Element (Matrix/Synapse) webchat - "Continue with CAS" does not work, password does (after enabling)

Support
, ,
1

Hi all,

From diagnosis:
Server hardware architecture is lxc amd64
Server is running Linux kernel 6.2.16-19-pve
Server is running Debian 11.8
Server is running YunoHost 11.2.5 (stable)

I have been having troubles using the Element webclient for ages, but did not look into it (kdeconnect lets me use my telephone-element easily enough from my desktop most of the time).

At first the login did not work, but “Continue with CAS” worked after I reinstalled it at some moment. For quite a while now, “Continue with CAS” redirects me to the YNH home page with all the apps.
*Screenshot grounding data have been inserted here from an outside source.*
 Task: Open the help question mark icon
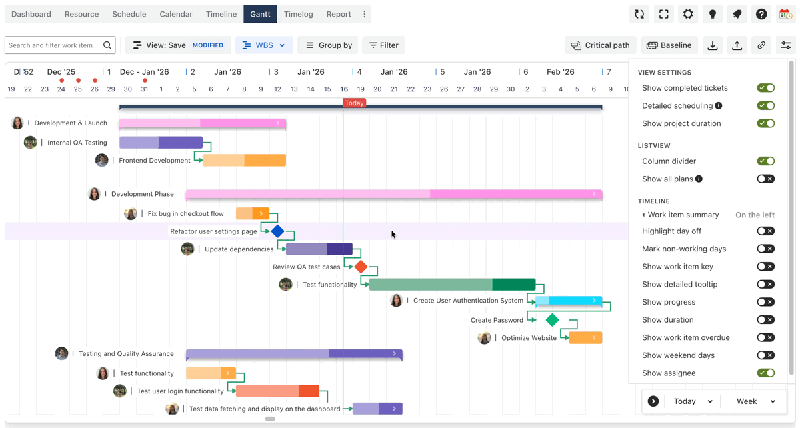(x=761, y=14)
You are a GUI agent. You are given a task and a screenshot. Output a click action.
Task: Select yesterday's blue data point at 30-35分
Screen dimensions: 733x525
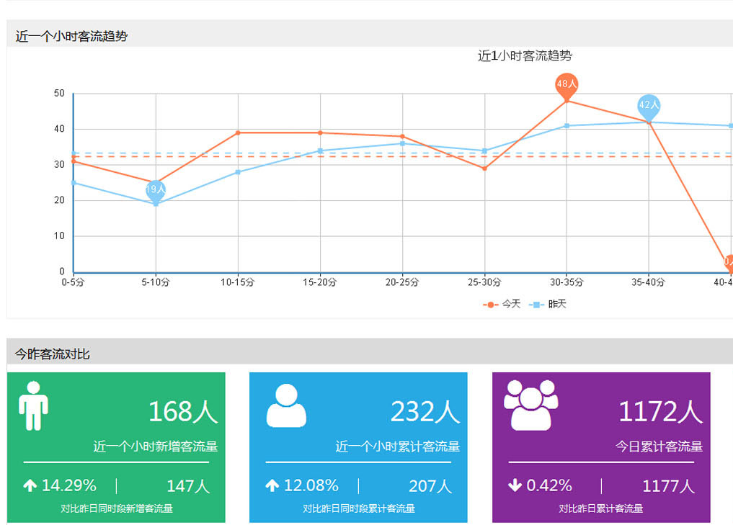[567, 126]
On top there is a blue banner, “Please log in to access this content.”:

image
image904×180 11.1 KB

The web app does work on Firefox on my phone, but not on my desktop, neither regular nor private; same result with Chromium.
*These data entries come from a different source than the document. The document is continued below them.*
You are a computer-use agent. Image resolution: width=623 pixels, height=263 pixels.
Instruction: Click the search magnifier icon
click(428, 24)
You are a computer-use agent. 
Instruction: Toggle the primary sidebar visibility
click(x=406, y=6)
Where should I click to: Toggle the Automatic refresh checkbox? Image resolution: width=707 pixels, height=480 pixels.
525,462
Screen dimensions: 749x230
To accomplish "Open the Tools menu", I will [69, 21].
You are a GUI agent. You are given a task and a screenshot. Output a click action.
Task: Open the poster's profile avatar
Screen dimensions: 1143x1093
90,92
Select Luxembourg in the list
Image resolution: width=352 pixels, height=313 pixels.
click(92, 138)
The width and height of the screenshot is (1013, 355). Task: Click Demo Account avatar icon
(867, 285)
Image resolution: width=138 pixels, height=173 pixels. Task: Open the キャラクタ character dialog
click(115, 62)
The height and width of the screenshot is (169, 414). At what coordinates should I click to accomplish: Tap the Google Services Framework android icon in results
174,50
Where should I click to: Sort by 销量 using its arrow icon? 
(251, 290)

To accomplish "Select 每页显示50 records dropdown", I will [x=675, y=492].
There is a solution to the problem on Github posted by thardev, involving commenting-out some LDAP settings (bind_dn/bind_password/filter in /etc/matrix-synapse/homeserver.yaml) , but that did not have any effect. Rosbeef mentioned changing the Element config as well, but it is already as suggested (“login_for_welcome”:true in /var/www/element/config.json).

Element on my daughter’s website still has the password option available; password login works there, as well as does CAS.
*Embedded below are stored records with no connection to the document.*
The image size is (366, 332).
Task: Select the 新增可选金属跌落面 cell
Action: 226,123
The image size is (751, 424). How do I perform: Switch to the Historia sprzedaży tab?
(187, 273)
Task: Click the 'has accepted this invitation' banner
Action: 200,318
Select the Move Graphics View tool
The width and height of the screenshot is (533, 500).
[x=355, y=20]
I suspect SSO has to do with it on my site: when I switch the homeserver on my daughter’s Element-login to my own homeserver, Element recognizes that password login is not available, switches to CAS automatically and sends me to my own YNH-home page after signing in.

I tried, with no success:

  • comment out bind_dn/bind_password/filter in /etc/matrix-synapse/homeserver.yaml (and restart matrix-synapse)
  • “login_for_welcome”:true in /var/www/element/config.json
  • “login_for_welcome”:false (hoping to circumvent SSO)
  • taking Element out of the “Visitors” group, and adding it again
  • switching the language (… you never know…)
  • remove a forward to Element on another Yunohost (… at another URL and domain than my own Element, but, you never know!)

Seeing password login does work on my daughter’s server, I tried, with succes:

  • enable password login by commenting out enabled: false under password_config: in /etc/matrix-synapse/homeserver.yaml

I’m happy that it works again now, but I can not really explain the behaviour.

Any idea?

Edit: just to make it clear for later readers: I don’t have a problem at the moment, I just wondered. If you have problems logging in to Element because of the redirect loop, try (re-)enabling password login :slight_smile:

2

Hi,

Yes, there is an open ticket for that issue: Attempting to log in only shows the CAS option, resulting in a loop · Issue #412 · YunoHost-Apps/synapse_ynh · GitHub.

1 Like
3

Ah, thanks! I missed that one.

For the record, in case someone else runs into it: I was able to work around the loop by re-enabling password login, exactly the method that was broken earlier and remedied by forcing CAS.

4

This topic was automatically closed 30 days after the last reply. New replies are no longer allowed.